Secondo l'analisi, la riduzione del valore aggiunto e della produzione agricola (a valori costanti, depurati dall'inflazione) ha riguardato principalmente le regioni del Centro (-10% il valore della produzione rispetto al 2015) e del Sud (-7%). Quasi tutte le principali produzioni agricole hanno subìto importanti riduzioni. Considerando le medie biennali 2022-2023 rispetto a quelle 2015-2016, la produzione di grano duro è scesa del 30% nel Sud del Paese, lo stesso è accaduto per l'uva da vino.
Al Nord la stessa diminuzione è toccata al mais, mentre per pesche e pere si è andati oltre il -50%.
Solamente il latte sembra aver tenuto, registrando una crescita nel valore della produzione.
Infrastrutture e politiche europee
Sulle infrastrutture si concentra la riflessione del ministro dell'Agricoltura e della Sovranità Alimentare e Forestale Francesco Lollobrigida, che chiede un fondo dedicato in Unione Europea, un obiettivo da perseguire con determinazione con la nuova Commissione Europea: "Ci batteremo chiedendo una cosa specifica. Esiste la Pac, e a nostro avviso non si tocca. C'è stata una crisi. Poi però, a nostro avviso va inserito un altro fondo che affronti grandi temi di carattere infrastrutturale, quelli della logistica europea, quelli dell'acqua, dell'energia, con un Piano di sviluppo a livello europeo".

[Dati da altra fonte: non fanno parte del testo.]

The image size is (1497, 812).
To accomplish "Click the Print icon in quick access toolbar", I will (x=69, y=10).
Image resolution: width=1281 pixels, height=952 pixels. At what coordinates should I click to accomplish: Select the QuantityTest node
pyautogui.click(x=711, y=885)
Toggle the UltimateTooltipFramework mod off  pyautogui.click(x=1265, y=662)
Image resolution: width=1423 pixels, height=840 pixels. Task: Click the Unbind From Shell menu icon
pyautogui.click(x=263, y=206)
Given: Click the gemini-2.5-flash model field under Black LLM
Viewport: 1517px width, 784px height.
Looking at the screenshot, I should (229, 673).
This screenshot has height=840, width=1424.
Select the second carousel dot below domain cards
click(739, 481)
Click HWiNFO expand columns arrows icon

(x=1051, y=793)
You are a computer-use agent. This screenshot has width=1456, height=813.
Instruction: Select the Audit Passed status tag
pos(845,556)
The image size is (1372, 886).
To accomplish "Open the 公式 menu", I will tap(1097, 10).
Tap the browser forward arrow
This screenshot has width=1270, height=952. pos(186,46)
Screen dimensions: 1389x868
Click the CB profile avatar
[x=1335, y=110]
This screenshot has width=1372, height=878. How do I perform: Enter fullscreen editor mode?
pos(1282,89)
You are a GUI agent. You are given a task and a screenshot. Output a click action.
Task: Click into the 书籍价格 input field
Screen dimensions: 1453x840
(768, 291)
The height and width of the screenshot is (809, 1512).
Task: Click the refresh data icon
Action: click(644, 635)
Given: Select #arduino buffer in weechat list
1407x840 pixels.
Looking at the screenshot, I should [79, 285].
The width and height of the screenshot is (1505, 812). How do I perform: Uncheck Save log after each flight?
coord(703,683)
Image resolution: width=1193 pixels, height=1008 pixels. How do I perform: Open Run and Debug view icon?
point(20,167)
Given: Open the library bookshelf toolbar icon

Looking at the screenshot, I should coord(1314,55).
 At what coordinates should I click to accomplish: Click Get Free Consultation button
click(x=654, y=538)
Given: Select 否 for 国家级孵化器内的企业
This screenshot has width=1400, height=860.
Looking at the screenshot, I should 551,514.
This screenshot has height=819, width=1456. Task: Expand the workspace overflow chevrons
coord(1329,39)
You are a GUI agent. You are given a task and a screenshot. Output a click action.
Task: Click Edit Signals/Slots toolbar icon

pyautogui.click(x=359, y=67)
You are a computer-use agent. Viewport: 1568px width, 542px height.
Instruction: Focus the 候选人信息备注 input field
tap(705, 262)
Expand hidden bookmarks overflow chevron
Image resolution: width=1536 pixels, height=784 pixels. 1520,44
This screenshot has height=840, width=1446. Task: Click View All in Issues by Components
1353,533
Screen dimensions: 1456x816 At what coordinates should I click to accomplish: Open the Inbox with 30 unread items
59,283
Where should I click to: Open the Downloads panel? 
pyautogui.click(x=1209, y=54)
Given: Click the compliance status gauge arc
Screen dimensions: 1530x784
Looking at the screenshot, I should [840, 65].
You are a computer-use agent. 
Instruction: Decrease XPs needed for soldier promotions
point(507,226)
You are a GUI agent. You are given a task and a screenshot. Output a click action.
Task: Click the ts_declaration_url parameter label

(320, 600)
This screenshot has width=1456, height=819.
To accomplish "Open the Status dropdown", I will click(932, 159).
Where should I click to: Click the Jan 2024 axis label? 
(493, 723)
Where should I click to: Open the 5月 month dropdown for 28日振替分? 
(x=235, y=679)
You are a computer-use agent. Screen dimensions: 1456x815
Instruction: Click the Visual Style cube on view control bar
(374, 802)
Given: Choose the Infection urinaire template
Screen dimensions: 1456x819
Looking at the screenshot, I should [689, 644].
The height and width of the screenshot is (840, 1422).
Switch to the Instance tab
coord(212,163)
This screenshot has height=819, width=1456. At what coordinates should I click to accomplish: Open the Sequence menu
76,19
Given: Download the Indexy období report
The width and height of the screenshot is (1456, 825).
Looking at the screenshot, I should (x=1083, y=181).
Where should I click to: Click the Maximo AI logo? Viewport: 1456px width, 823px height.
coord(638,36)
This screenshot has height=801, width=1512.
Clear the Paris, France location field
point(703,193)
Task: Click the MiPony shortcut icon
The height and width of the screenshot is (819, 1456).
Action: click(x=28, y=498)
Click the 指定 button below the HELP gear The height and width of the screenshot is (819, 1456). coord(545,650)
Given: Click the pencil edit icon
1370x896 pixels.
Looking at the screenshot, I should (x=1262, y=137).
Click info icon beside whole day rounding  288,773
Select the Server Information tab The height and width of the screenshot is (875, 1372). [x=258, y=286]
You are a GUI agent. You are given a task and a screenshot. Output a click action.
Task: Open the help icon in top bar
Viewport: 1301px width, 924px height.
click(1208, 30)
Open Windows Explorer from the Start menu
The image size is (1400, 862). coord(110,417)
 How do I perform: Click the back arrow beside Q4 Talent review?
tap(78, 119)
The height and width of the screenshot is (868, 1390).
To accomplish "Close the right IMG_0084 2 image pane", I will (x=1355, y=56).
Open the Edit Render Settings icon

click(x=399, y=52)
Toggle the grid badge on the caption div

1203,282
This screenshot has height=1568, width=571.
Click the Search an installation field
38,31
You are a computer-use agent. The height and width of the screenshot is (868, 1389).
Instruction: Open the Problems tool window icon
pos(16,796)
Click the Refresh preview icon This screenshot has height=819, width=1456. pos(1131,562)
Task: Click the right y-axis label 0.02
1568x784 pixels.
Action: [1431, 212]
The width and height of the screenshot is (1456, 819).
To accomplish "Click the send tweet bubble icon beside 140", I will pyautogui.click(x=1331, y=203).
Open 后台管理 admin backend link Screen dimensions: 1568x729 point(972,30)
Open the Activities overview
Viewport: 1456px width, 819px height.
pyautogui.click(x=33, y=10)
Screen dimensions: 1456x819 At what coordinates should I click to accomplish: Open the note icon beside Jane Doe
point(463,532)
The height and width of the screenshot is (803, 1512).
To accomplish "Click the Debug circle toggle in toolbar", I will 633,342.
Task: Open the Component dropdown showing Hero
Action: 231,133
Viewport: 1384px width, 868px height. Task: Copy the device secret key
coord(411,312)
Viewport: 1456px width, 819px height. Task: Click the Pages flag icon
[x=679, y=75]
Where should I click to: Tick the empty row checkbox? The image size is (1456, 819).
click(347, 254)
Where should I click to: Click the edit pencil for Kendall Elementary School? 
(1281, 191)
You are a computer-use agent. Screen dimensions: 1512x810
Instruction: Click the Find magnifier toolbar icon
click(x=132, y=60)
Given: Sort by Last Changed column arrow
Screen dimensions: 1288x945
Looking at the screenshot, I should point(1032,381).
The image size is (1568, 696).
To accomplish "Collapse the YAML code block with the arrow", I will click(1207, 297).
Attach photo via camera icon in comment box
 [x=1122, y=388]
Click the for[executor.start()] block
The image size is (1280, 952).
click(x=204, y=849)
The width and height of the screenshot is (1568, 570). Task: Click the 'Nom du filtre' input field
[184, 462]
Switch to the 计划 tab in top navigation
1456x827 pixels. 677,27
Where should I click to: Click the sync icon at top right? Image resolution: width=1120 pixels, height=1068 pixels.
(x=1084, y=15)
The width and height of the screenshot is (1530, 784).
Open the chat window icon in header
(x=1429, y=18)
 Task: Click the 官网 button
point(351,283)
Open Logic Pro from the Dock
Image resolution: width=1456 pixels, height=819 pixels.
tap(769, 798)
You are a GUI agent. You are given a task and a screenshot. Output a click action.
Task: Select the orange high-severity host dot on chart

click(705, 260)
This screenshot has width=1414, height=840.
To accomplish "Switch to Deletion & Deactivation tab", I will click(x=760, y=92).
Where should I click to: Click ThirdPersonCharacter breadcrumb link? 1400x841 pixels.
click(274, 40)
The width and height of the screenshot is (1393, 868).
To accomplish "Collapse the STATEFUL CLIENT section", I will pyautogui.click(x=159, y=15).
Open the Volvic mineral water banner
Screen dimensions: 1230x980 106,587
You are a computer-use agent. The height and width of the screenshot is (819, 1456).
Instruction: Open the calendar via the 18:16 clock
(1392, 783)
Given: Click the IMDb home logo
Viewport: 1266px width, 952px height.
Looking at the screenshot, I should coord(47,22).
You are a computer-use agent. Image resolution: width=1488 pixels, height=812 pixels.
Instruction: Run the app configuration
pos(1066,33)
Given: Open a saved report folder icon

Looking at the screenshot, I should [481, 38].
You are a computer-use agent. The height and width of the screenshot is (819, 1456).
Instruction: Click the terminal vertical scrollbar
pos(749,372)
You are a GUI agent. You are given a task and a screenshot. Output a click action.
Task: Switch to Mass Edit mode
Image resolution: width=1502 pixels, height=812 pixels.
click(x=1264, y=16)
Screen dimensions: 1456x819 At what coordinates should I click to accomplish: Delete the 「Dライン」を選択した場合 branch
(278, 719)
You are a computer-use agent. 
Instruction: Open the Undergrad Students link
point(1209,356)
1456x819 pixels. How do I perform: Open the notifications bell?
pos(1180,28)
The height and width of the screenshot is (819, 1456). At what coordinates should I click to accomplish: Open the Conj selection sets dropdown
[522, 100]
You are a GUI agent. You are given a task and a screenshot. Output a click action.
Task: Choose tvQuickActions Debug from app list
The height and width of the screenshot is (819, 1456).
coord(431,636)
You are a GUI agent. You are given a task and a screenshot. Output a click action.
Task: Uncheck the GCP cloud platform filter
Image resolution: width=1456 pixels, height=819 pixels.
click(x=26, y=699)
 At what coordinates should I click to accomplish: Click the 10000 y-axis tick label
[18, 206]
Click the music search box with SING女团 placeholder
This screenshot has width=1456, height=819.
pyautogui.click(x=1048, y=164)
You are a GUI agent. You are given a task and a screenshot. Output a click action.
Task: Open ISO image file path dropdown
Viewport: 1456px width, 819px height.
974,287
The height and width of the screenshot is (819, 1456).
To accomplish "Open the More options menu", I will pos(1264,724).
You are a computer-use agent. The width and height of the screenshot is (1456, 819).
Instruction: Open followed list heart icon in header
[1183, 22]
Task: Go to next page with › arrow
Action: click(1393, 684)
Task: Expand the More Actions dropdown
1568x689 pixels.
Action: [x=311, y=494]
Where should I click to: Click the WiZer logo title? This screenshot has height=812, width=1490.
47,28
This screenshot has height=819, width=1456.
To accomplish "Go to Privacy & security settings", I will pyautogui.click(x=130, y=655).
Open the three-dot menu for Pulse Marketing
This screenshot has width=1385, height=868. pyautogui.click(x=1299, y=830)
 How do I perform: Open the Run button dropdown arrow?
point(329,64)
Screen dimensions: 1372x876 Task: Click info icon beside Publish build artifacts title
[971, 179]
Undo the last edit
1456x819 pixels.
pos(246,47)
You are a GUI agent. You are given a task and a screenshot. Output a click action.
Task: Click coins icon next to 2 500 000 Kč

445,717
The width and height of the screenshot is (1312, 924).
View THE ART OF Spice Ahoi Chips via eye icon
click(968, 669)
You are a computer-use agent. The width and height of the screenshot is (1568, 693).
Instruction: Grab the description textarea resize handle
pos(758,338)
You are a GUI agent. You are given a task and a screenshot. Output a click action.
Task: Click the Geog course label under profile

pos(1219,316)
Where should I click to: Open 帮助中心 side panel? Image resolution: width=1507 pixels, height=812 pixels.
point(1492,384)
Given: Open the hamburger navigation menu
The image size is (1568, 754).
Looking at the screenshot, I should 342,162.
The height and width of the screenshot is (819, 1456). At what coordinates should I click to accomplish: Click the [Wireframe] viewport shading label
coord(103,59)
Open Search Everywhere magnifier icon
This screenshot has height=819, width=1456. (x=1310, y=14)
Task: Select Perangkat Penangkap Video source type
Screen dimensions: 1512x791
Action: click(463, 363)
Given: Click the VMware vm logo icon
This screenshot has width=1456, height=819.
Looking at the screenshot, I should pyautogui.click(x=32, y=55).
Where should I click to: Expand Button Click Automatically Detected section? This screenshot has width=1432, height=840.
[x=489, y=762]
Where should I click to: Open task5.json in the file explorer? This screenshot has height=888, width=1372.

Poi un passaggio internazionale, rispetto ai temi che toccano ora più da vicino l'agroalimentare. "Considero le politiche protezioniste dei dazi un rischio - conclude Lollobrigida - sono forme di protezione che garantiscono il sistema produttivo primario di un Paese. C'è molto allarmismo su questo e verificheremo cosa accade".